Transcribe the line with "Task: Click the description" and all the lines that follow it in the material below, exactly as they stand.

▸ LISTED RECORDS
• • • • • • •
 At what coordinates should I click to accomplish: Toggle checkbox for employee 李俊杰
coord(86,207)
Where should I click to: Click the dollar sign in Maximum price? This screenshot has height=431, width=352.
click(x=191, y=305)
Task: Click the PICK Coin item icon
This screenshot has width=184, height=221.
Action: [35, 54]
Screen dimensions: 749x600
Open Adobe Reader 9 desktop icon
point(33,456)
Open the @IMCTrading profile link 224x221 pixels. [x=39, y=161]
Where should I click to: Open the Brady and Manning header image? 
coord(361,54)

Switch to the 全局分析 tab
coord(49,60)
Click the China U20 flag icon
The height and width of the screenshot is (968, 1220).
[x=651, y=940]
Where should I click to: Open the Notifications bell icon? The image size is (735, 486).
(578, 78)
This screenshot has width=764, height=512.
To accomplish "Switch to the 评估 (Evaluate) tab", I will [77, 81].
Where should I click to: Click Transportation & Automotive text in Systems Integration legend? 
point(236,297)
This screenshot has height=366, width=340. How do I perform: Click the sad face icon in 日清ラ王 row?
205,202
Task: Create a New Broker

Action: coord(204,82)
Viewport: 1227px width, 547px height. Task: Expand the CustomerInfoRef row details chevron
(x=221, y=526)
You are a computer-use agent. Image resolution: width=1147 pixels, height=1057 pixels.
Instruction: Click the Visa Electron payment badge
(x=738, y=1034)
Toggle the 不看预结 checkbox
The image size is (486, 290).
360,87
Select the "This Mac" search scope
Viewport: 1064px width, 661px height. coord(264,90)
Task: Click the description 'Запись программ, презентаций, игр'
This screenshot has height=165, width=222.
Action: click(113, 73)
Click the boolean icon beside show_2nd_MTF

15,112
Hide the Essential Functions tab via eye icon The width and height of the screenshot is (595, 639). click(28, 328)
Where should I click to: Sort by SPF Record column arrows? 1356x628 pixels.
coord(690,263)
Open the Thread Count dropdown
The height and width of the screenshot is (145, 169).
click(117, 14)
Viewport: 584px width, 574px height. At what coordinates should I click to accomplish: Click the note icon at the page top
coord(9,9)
• • • • • • •
▸ OUTPUT OF THE TASK
Task: Click the description 'Запись программ, презентаций, игр'
This screenshot has height=165, width=222.
Action: click(113, 73)
Click the boolean icon beside show_2nd_MTF

15,112
Hide the Essential Functions tab via eye icon The width and height of the screenshot is (595, 639). click(28, 328)
Where should I click to: Sort by SPF Record column arrows? 1356x628 pixels.
coord(690,263)
Open the Thread Count dropdown
The height and width of the screenshot is (145, 169).
click(117, 14)
Viewport: 584px width, 574px height. At what coordinates should I click to accomplish: Click the note icon at the page top
coord(9,9)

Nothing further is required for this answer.